Construct a code book that can represent the data set. Outliers are defined as data points whose removal results in the largest decrease in description length. Determining the minimum-length coding is computationally intractable, so many heuristic models are used. This approach is complementary to other conventional models and use similar techniques to create the coding representation but compute the scores indirectly (expressed as a differential impact of removing the outlier from the data set). So this approach is better in settings where quantifying the coding cost is more convenient than directly measuring the deviations.

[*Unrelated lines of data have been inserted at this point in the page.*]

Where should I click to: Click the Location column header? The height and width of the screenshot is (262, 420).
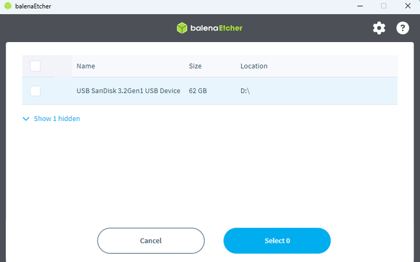[254, 66]
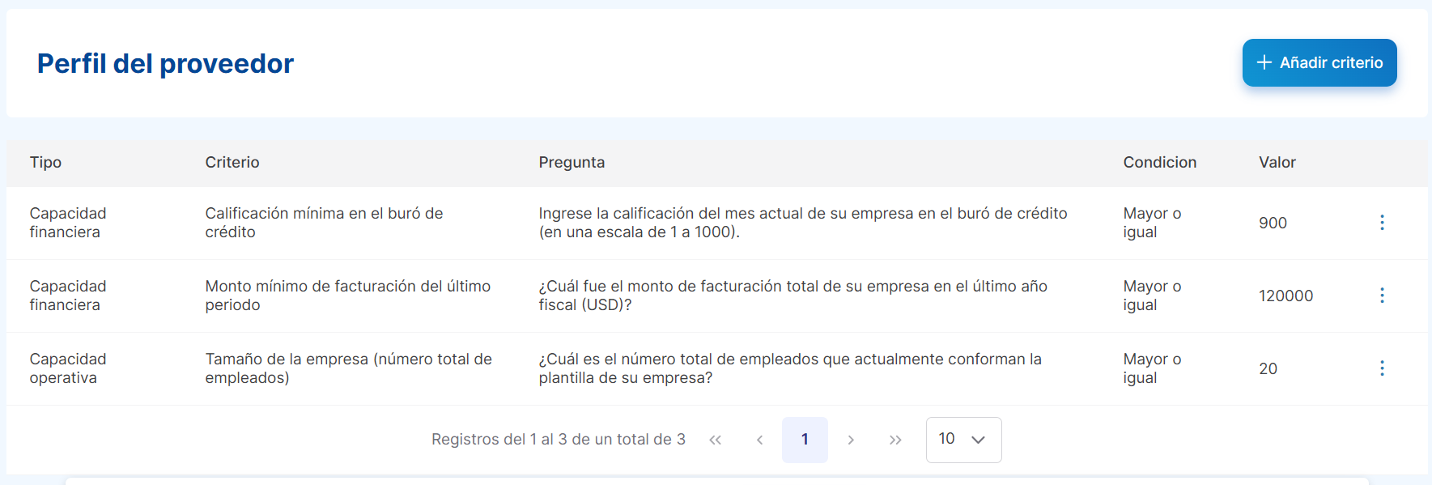Click the Pregunta column header
This screenshot has width=1432, height=485.
[572, 163]
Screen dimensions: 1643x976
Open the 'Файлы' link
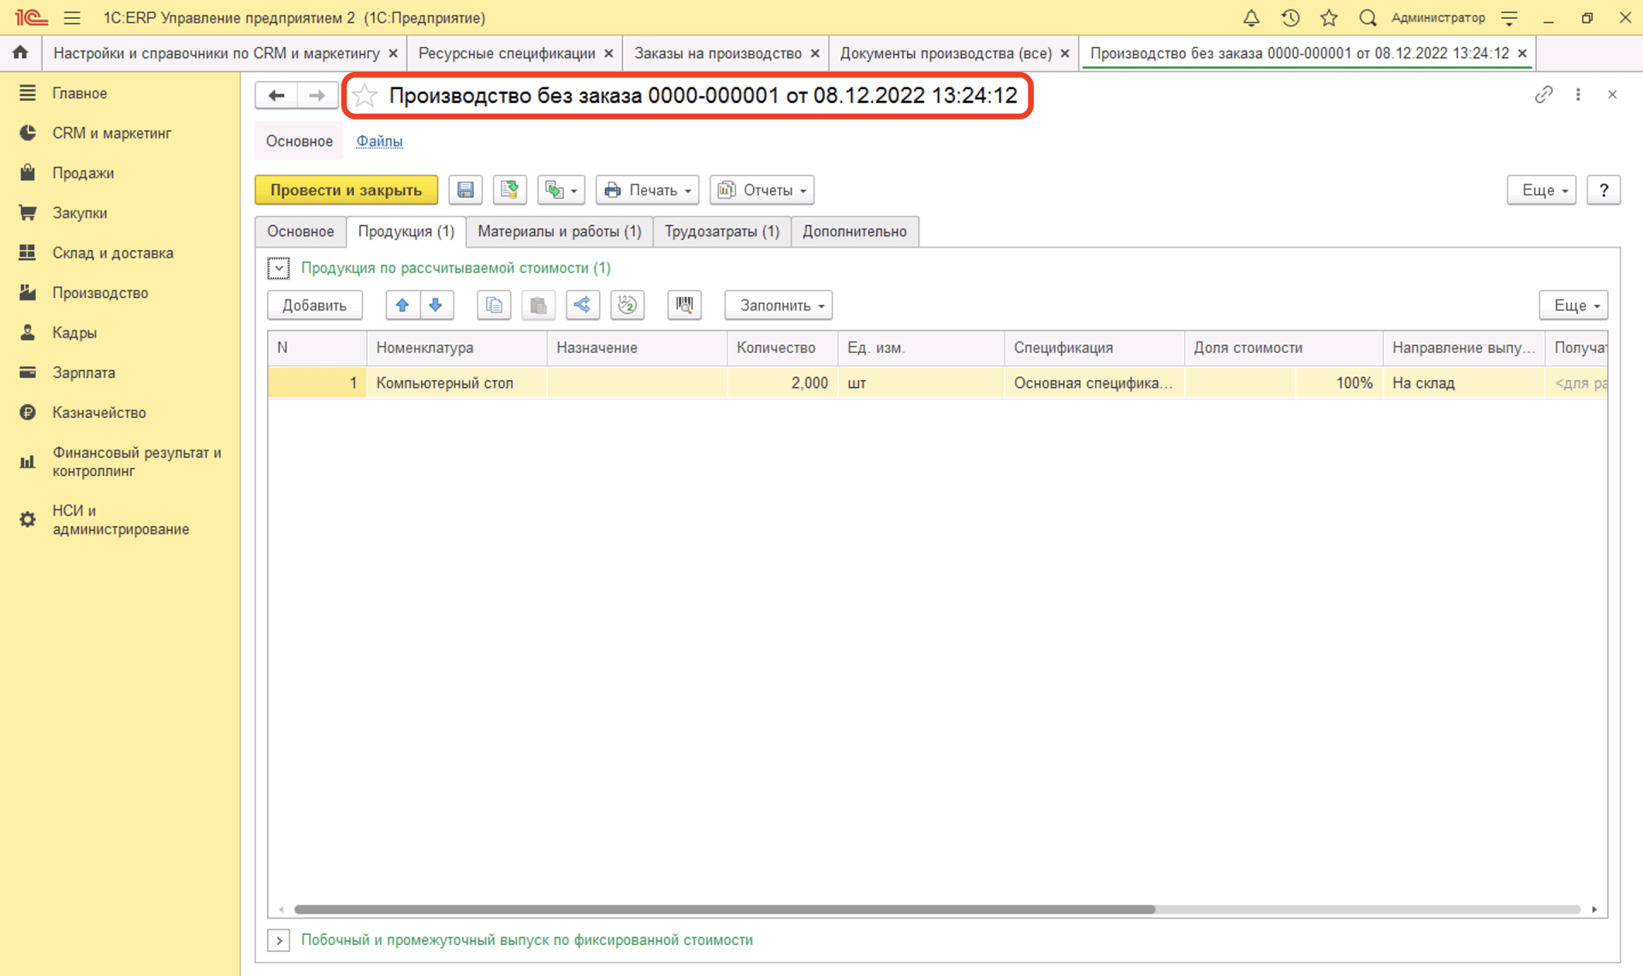[x=379, y=141]
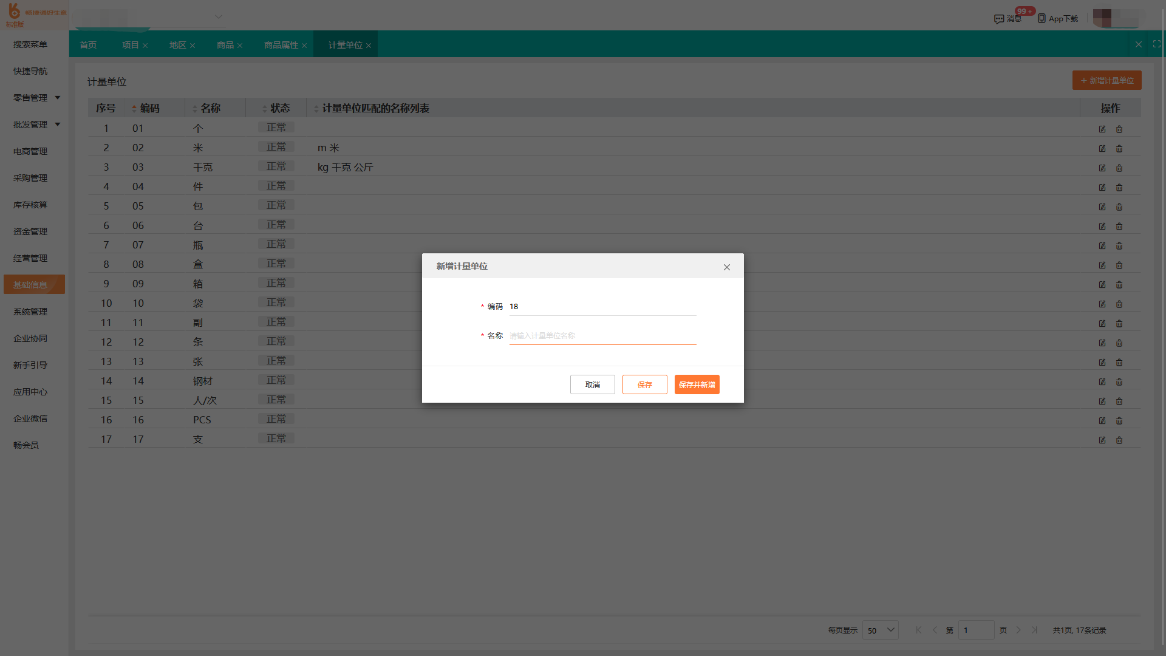
Task: Click 新增计量单位 button top right
Action: [x=1106, y=80]
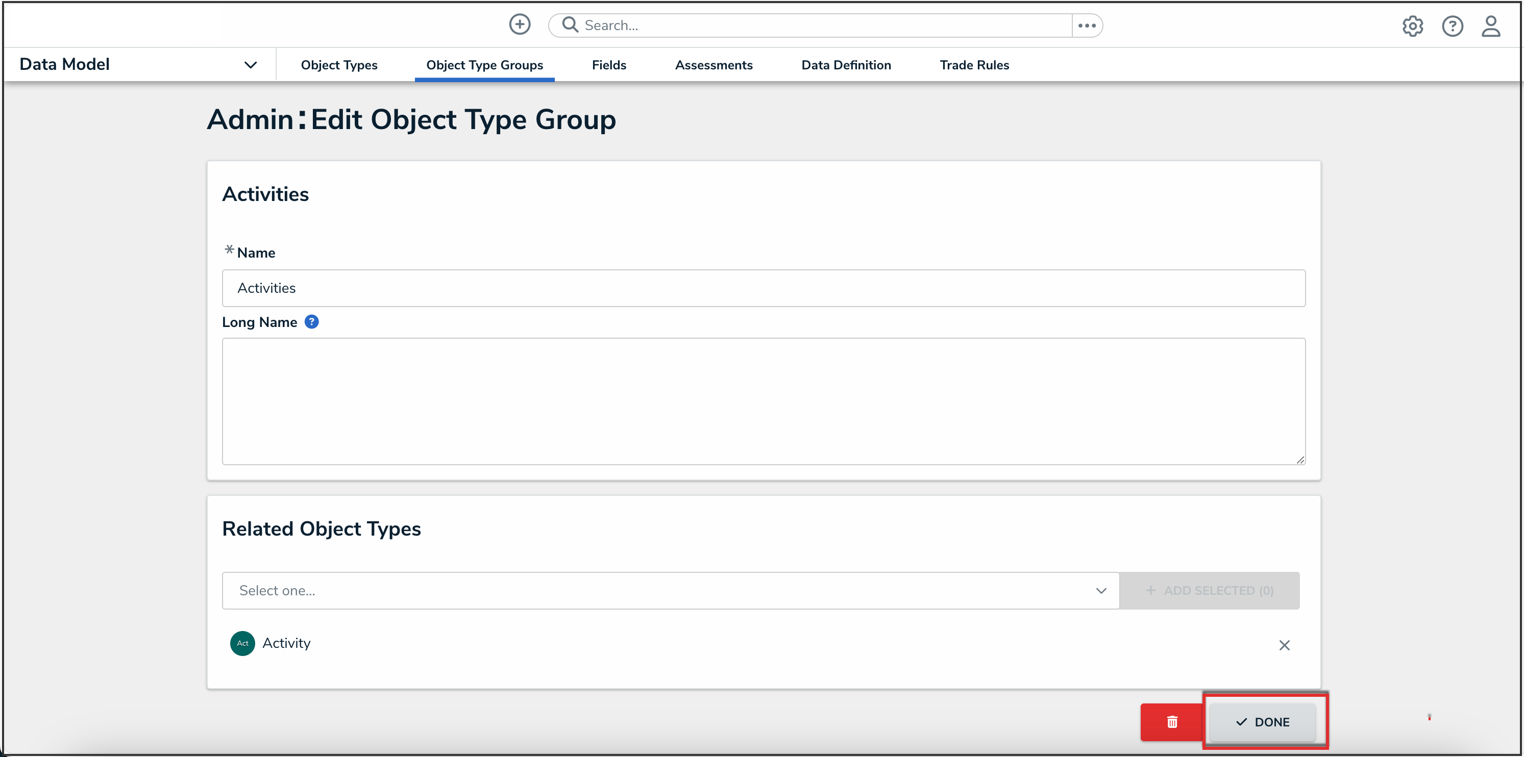
Task: Click the magnifying glass search icon
Action: [x=569, y=25]
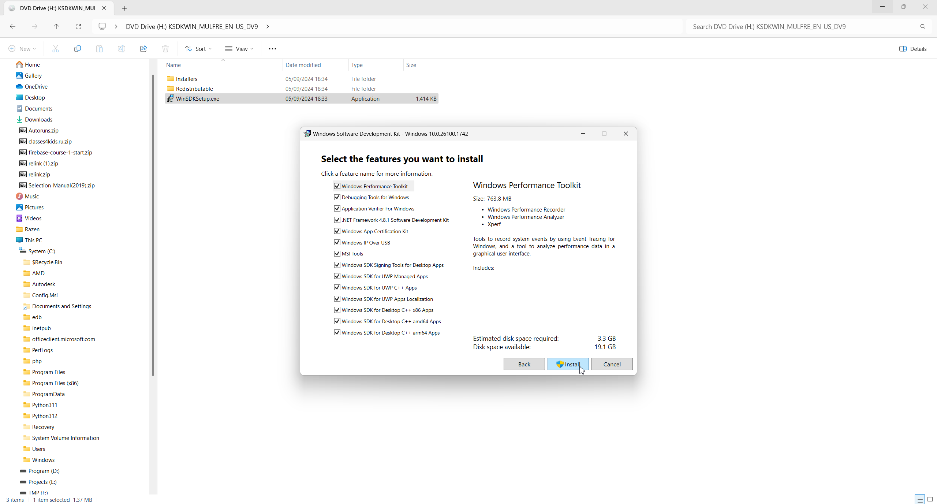Click the navigation pane vertical scrollbar

tap(153, 225)
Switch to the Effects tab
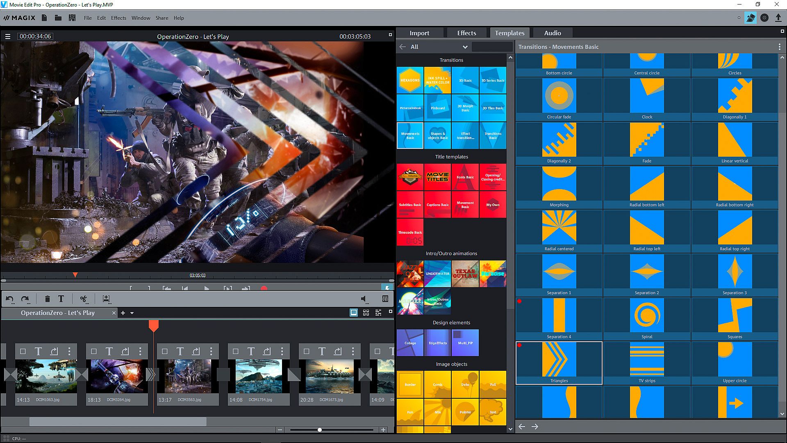Image resolution: width=787 pixels, height=443 pixels. coord(466,33)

High-dimensional Outlier Detection

This is particularly challenging for outlier detection as many dimensions may be noisy and irrelevant for anomaly detection. Irrelevant attributes reduce accuracy of distance computations and impact the outlier scores negatively. In high-dimensional space, the data becomes increasingly sparse, and all pairs of data points become almost equidistant from one another. So outlier scores become indistinguishable.

Use Subspace outlier detection – use a lower-dimensional local subspace of relevant attributes. Assumption is outliers are hidden in the unusual local behavior of low-dimensional subspaces and the behavior is masked in a full analysis. Explicitly search for subspaces where anomalies can be found – how to find the correct subspace is challenging. This approach is meaningfully only used with ensemble approaches (identify multiple subspaces and combine predictions).